***** Record set *****
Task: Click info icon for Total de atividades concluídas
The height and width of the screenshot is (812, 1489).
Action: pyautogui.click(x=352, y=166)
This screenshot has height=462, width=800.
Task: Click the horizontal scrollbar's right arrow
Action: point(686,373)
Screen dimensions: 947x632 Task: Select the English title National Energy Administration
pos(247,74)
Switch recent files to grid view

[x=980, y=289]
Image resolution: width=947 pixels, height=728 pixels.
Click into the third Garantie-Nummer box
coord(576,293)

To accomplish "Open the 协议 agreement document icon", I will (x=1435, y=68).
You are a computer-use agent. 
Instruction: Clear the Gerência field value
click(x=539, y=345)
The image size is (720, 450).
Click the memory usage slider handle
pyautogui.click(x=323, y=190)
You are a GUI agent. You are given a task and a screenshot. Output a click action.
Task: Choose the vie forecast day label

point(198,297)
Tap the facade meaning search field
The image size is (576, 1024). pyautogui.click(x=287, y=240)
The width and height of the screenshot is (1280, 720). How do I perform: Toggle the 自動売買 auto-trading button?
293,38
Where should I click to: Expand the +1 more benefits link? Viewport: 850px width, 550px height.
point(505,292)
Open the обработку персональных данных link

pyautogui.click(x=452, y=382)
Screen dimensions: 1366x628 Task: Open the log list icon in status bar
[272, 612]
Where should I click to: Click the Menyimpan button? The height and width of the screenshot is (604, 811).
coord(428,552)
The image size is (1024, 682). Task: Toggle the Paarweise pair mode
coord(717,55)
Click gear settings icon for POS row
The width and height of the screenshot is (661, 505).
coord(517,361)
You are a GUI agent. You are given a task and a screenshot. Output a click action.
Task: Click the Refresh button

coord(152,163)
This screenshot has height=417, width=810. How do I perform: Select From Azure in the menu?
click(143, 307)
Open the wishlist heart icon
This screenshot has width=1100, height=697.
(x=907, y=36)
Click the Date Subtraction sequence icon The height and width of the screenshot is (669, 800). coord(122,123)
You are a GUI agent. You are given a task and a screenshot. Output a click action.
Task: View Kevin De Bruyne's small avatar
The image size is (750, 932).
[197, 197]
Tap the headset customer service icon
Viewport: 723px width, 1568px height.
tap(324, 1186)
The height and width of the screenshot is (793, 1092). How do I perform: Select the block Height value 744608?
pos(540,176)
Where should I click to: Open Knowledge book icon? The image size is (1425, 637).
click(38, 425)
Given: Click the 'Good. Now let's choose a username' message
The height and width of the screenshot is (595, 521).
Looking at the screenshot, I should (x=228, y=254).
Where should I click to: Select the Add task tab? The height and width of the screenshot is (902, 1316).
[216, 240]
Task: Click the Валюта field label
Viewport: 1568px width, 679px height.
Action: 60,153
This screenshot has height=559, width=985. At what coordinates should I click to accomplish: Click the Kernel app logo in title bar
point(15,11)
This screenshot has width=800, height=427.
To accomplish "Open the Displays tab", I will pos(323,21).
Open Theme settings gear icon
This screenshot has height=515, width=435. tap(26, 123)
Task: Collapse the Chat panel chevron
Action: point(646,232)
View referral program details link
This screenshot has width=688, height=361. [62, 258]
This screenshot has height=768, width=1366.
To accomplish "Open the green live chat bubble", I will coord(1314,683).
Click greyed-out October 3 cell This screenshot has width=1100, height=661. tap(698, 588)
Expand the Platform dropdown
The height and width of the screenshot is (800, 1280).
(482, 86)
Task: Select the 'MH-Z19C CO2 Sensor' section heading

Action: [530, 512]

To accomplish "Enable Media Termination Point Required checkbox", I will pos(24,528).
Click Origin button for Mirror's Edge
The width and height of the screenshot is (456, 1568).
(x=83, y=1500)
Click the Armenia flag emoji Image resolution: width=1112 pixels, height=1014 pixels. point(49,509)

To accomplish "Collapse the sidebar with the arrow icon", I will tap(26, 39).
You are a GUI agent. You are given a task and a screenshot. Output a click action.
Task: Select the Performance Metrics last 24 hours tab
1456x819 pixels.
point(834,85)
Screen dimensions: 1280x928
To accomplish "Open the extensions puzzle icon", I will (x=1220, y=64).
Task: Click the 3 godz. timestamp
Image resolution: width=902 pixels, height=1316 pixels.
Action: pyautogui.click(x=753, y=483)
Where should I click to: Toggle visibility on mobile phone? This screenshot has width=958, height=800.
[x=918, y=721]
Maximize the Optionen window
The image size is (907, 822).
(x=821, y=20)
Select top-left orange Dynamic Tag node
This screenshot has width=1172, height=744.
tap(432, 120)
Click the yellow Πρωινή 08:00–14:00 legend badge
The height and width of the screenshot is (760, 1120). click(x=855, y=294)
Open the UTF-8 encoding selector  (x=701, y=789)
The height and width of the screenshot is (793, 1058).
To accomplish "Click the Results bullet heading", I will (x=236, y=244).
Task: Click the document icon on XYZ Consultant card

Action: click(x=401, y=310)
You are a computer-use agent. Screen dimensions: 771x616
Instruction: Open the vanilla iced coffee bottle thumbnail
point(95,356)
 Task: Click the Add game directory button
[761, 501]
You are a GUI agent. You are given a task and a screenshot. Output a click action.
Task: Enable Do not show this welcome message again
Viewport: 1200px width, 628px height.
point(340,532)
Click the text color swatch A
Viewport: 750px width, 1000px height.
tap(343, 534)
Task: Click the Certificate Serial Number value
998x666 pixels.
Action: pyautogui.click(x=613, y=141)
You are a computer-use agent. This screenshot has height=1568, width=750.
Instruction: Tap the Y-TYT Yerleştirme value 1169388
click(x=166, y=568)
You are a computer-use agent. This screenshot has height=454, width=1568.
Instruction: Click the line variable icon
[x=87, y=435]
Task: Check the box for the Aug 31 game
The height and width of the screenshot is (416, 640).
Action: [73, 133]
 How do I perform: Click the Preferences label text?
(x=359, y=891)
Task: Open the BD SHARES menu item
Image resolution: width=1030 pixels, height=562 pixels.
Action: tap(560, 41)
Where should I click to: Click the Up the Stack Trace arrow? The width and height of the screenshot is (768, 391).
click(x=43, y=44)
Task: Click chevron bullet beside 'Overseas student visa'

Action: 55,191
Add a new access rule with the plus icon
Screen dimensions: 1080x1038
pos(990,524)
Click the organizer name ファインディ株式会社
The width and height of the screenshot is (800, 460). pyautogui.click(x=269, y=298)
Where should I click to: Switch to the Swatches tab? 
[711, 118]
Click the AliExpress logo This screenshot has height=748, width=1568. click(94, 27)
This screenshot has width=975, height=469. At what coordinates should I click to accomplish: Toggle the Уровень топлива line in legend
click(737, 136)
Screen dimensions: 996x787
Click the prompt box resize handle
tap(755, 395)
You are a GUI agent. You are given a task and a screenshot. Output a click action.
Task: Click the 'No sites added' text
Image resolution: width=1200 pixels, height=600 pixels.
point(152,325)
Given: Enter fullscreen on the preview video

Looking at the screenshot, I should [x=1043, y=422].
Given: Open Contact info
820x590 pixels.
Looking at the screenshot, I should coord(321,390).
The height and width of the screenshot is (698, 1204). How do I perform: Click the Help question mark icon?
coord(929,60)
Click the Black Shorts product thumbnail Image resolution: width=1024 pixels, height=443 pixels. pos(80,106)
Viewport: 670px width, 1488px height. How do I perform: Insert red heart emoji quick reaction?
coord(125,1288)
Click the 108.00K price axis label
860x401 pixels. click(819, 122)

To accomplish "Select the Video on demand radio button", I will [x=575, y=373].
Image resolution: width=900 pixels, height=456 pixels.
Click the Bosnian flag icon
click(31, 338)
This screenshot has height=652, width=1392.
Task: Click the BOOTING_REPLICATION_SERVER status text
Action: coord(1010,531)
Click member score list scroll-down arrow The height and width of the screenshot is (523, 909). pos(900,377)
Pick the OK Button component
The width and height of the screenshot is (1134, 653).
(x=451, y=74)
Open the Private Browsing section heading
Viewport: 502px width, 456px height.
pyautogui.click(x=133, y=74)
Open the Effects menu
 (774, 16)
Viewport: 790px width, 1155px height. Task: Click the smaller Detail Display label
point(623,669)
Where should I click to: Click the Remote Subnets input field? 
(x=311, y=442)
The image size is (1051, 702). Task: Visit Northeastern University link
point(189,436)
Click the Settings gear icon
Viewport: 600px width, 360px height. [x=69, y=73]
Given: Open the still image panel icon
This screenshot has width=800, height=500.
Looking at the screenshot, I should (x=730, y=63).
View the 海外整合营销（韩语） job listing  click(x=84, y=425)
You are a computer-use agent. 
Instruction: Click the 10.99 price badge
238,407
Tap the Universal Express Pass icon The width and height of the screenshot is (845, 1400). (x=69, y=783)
*****
■ Problem description ■
Copy each line of the listing above that contains the word "message".

■ Result ■
Given: Click the 'Good. Now let's choose a username' message
Task: Enable Do not show this welcome message again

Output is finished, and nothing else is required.